GOinfo <- read_tsv("go.tb")

GOannotation <- emapper %>%
  dplyr::select(GID = query, GO = GOs) %>%
  dplyr::filter(GO != "-") %>%
  separate_rows(GO, sep = ",") %>%
  left_join(GOinfo, by = "GO") %>%
  dplyr::select(-Description)

GOannotation <- split(GOannotation, GOannotation$level)

• 提取自己的genelist（注意是一个 vector），然后用 enricher() 富集
  这里根据参考，把TERM2GENE根据不同GO类型分开运行。应该是可以同时运行的吧？是的吧？
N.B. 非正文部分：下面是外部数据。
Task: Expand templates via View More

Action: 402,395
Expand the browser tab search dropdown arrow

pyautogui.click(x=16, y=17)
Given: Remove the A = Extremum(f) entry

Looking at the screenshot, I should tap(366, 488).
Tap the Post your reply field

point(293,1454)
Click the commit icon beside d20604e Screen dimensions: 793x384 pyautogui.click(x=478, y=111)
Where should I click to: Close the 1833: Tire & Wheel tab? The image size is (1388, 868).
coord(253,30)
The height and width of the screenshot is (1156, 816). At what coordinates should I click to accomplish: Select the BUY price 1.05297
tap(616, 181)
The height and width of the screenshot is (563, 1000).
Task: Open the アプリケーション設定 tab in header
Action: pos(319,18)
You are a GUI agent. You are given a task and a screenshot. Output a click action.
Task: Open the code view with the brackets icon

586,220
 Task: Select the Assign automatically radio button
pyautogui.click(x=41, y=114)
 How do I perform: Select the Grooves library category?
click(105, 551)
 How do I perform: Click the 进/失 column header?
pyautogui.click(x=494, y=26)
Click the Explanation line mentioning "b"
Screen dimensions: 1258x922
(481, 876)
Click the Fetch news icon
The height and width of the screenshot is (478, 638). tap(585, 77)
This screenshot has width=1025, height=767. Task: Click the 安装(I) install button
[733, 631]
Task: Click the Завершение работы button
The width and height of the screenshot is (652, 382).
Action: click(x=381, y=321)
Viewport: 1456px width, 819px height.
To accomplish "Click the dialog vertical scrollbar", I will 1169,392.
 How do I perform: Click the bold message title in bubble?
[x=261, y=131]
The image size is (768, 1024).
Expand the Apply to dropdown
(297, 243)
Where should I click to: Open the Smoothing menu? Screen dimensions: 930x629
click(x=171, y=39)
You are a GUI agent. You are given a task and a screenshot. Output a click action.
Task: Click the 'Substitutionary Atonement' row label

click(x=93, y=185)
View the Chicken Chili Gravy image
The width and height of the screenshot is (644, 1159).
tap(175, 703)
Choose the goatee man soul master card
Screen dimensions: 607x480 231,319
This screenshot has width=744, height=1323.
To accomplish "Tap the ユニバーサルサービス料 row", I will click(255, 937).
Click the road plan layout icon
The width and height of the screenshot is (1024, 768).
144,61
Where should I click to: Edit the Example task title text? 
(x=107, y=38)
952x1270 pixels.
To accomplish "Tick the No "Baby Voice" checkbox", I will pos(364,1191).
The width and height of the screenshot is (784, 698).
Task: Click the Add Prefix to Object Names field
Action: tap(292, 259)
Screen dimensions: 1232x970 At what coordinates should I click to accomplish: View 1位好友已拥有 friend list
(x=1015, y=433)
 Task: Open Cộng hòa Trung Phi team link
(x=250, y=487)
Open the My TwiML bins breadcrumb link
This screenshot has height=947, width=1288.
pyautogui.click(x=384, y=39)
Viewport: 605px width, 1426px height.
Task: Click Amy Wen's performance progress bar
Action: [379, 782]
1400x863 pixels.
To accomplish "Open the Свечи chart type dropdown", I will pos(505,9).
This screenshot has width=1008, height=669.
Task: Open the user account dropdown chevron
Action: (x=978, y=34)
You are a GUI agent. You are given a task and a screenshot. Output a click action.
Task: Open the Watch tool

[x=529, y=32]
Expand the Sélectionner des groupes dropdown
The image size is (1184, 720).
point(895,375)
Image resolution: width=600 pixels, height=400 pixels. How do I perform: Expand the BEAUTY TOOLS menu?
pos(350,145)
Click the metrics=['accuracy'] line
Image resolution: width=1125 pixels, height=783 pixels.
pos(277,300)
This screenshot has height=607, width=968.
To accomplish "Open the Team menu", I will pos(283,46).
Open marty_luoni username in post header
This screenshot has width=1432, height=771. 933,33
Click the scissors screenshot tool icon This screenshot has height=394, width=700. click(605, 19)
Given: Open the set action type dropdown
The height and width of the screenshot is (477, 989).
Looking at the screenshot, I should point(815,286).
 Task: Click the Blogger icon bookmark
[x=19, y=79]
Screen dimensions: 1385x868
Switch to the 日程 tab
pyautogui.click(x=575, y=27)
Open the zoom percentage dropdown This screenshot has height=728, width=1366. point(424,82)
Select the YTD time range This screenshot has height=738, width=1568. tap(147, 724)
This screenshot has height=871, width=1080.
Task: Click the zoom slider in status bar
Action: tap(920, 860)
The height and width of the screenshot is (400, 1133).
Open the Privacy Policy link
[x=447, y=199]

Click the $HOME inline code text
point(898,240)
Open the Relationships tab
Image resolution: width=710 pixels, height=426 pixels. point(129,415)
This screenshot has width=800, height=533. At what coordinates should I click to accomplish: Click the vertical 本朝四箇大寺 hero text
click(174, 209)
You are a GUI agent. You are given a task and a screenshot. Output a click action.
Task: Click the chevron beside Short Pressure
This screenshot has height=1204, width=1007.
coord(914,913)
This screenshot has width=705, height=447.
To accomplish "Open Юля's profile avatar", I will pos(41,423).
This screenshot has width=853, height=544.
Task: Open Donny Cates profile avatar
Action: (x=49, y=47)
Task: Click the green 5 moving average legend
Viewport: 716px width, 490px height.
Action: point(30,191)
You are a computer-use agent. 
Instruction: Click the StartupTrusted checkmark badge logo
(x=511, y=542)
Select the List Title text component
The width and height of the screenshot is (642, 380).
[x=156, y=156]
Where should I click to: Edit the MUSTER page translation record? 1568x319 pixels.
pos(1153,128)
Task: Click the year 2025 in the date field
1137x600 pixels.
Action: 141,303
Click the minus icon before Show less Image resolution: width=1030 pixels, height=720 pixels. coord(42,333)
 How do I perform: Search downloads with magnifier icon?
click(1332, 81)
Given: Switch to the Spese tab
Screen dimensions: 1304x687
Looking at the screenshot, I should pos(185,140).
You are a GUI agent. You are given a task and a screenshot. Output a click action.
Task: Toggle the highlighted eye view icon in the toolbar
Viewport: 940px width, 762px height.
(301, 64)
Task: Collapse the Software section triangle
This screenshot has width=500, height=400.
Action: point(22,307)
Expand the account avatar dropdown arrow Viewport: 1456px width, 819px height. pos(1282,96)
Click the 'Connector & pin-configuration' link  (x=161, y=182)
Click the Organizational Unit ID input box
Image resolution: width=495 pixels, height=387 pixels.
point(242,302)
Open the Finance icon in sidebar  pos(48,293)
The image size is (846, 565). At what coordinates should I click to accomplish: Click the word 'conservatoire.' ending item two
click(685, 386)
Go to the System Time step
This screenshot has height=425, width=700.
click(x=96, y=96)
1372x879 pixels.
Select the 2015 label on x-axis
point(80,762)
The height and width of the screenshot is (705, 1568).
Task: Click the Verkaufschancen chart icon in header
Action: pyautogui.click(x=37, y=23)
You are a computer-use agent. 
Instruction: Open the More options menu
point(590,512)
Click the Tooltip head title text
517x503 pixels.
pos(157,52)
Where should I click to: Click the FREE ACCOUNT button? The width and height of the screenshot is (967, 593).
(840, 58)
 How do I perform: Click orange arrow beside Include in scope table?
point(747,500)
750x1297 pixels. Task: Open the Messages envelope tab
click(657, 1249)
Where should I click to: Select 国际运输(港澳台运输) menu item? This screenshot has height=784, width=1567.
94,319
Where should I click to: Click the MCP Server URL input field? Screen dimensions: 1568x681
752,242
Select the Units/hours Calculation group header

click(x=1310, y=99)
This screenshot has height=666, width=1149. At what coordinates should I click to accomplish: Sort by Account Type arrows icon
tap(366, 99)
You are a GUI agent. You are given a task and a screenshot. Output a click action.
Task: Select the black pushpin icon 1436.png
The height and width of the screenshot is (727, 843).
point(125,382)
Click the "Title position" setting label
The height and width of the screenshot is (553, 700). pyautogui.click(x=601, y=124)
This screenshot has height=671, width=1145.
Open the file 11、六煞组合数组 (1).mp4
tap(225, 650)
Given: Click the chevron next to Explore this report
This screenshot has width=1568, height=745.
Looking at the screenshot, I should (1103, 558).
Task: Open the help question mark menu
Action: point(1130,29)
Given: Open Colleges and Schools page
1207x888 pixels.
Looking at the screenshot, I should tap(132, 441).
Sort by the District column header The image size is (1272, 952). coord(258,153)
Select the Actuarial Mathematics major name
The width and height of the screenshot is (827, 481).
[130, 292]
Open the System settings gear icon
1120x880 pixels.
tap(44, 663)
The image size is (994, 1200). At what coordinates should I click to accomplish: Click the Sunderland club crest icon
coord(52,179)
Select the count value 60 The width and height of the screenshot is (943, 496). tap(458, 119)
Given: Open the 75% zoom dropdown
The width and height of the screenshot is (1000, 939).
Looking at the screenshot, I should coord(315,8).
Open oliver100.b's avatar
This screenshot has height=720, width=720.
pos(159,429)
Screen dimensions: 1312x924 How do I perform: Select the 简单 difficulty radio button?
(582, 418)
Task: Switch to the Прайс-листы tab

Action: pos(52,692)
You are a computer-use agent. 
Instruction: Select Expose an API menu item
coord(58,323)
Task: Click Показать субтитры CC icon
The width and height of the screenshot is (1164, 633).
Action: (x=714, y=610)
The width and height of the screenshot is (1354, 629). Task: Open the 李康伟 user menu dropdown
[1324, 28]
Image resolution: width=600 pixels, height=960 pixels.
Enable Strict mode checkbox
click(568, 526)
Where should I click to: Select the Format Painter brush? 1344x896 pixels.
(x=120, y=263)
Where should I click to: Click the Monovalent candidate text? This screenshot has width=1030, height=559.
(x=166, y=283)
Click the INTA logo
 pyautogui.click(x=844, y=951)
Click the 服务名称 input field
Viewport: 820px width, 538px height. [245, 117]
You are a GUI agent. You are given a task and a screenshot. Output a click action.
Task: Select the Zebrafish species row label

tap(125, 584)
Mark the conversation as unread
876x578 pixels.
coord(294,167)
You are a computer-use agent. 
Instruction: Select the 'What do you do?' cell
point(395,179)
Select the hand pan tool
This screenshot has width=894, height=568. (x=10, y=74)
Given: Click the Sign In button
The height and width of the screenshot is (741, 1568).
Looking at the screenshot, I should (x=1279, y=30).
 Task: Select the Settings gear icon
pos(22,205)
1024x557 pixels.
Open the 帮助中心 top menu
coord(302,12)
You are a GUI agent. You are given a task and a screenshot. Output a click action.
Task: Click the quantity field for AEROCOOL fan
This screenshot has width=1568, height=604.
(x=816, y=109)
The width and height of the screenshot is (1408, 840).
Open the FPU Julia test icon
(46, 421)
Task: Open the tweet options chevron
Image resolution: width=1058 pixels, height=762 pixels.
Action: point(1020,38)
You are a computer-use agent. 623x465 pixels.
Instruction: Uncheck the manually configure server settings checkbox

啊？

TF <- read_tsv("Arabidopsis_thaliana.TF.txt", col_names = F)

genelist <- TF %>%
  head(1000) %>%
  .$X1

enrich <- enricher(genelist,
                   TERM2GENE = GOannotation[['molecular_function']][c(2,1)],
                   TERM2NAME = GOinfo[1:2])

• 绘图

我的建议是 as.data.frame() 或 as_tibble() 后用 ggplot 画。
目前还不知道怎么用网络的形式呈现富集结果。

pdf("dotplot.pdf")
barplot(enrich)
dotplot(enrich)
# 注意有时需要调整字体：font.size
dev.off()

• 其他
  富集分析结果呈现还可以有很多操作。比如 simpleEnrichment--对GO富集分析结果进一步处理！ ......

补充：记录 OrgDb 构建的方式

# 文件准备
library(tidyverse)

emapper <- read_tsv("pep.diamond.emapper.annotations", comment = "##") %>% rename(query = "#query")

gene2go <- emapper %>%
  dplyr::select(GID = query, GO = GOs) %>%
  dplyr::filter(GO != "-") %>%
  separate_rows(GO, sep = ",") %>%
  mutate(EVIDENCE = "IEA")

gene_info <- emapper %>%
  select(GID = query, Gene_name = seed_ortholog)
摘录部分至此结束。